Each strength session should include 8 to 12 repetitions per exercise, performed to the point where it is hard to complete another repetition without help.

Why is balance training included in the guideline?

Balance exercises are a critical component for older adults because they help prevent falls, which are a leading cause of injury. The guideline suggests incorporating balance activities on three or more days per week. These can be integrated into aerobic or strength routines. Effective balance exercises include:

  1. Standing on one foot
  2. Heel-to-toe walking
  3. Tai chi or yoga
  4. Standing from a seated position without using hands

Older adults at higher risk of falling should prioritize balance training even more frequently.

How can older adults safely adjust these guidelines?

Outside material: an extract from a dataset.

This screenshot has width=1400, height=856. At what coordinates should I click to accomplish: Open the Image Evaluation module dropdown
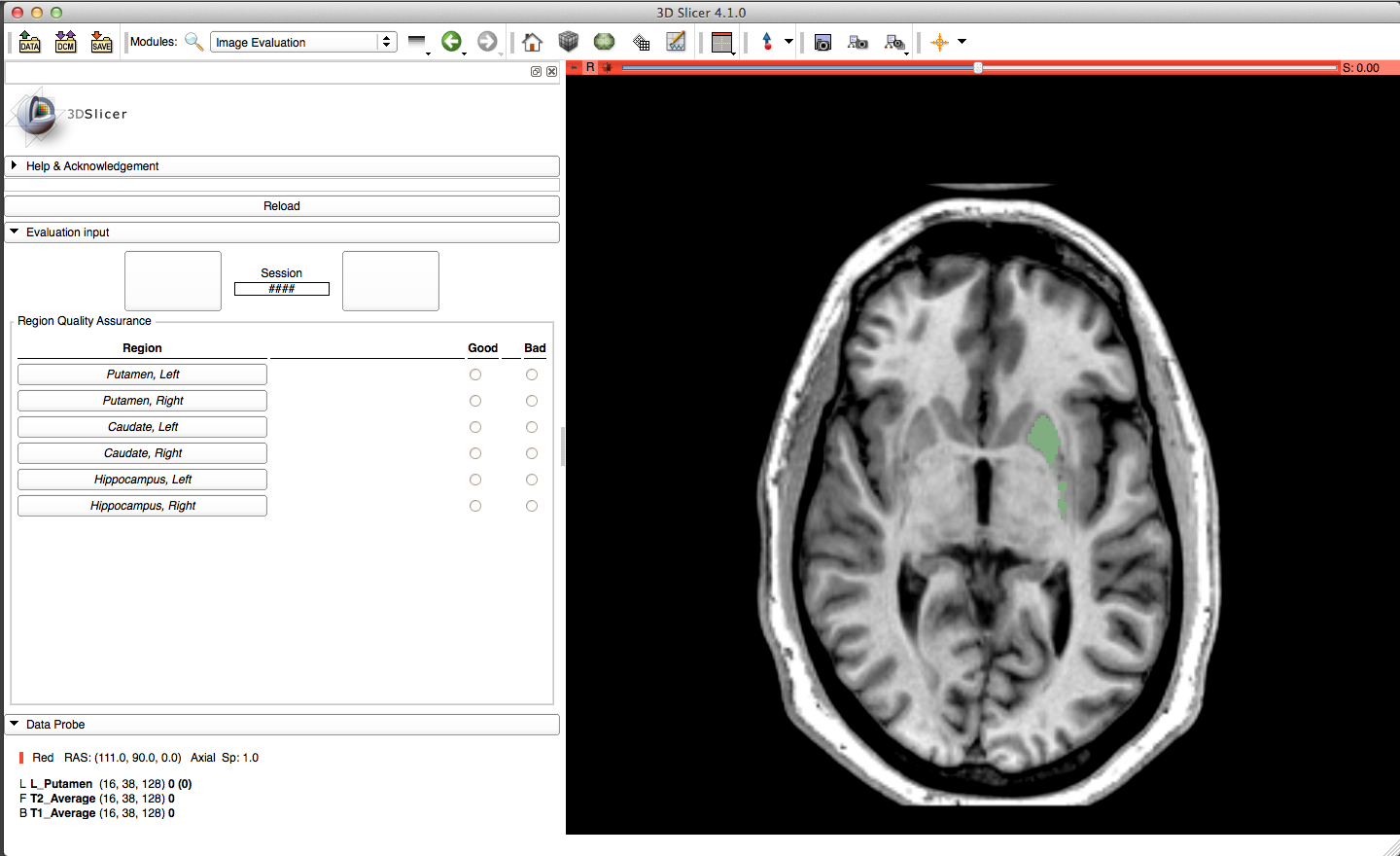tap(303, 42)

It is important for older adults to tailor the guidelines to their current fitness level and health conditions. The following table summarizes key adjustments for safety and effectiveness:

Health Consideration Recommended Adjustment
Chronic conditions (e.g., arthritis, diabetes) Consult a doctor before starting; choose low-impact activities like swimming or stationary cycling.
Limited mobility or joint pain Reduce intensity; perform strength exercises with lighter resistance; focus on range-of-motion movements.
History of falls or balance issues Prioritize balance exercises daily; use support (e.g., chair or wall) during standing exercises.
Sedentary lifestyle Start with shorter sessions (e.g., 10 minutes) and gradually increase duration and frequency.

Older adults should also warm up for 5 to 10 minutes before activity and cool down afterward to prevent injury. Listening to the body and avoiding pain during exercise is crucial.